**REQUIRED ACTION**
Straight copy, no pictures: transcribe each entry as it stands.

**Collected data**

Segment Open

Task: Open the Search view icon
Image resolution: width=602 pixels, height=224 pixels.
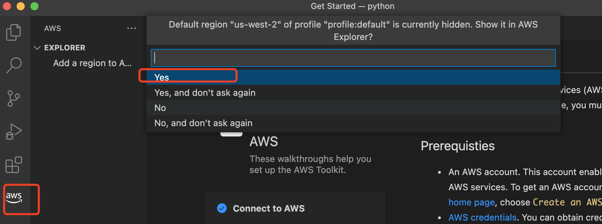Action: point(14,65)
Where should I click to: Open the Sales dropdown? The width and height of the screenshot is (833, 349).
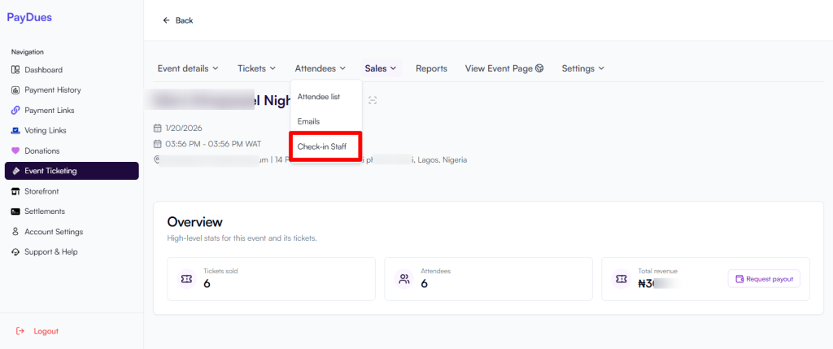pos(380,68)
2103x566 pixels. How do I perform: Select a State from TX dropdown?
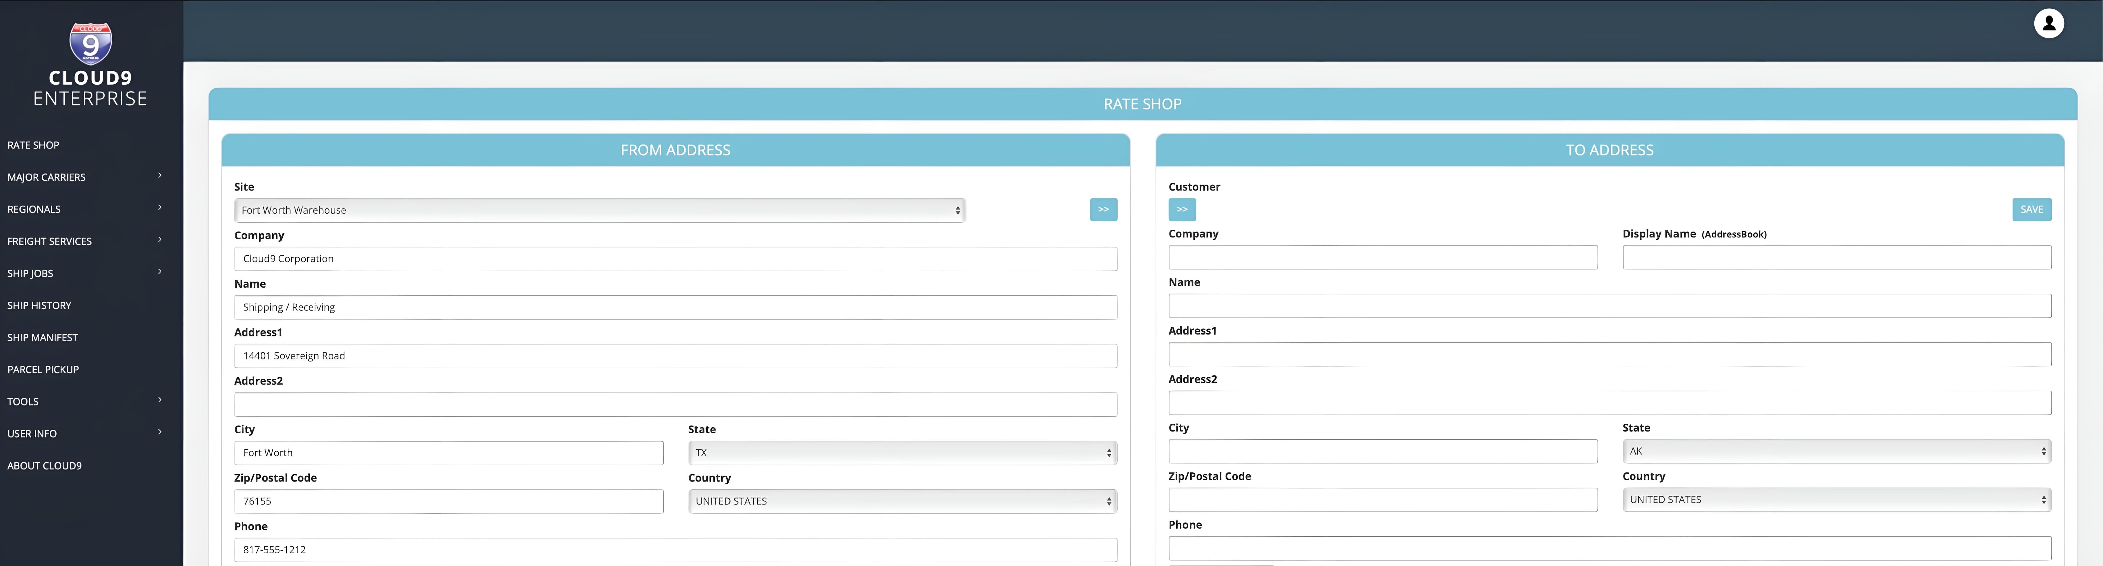pos(901,452)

Segment Closed

**RESULT FOR THIS EXERCISE**
Task: Open the Search view icon
Image resolution: width=602 pixels, height=224 pixels.
Action: point(14,65)
Where should I click to: Open the Sales dropdown? The width and height of the screenshot is (833, 349).
pos(380,68)
2103x566 pixels. How do I perform: Select a State from TX dropdown?
pos(901,452)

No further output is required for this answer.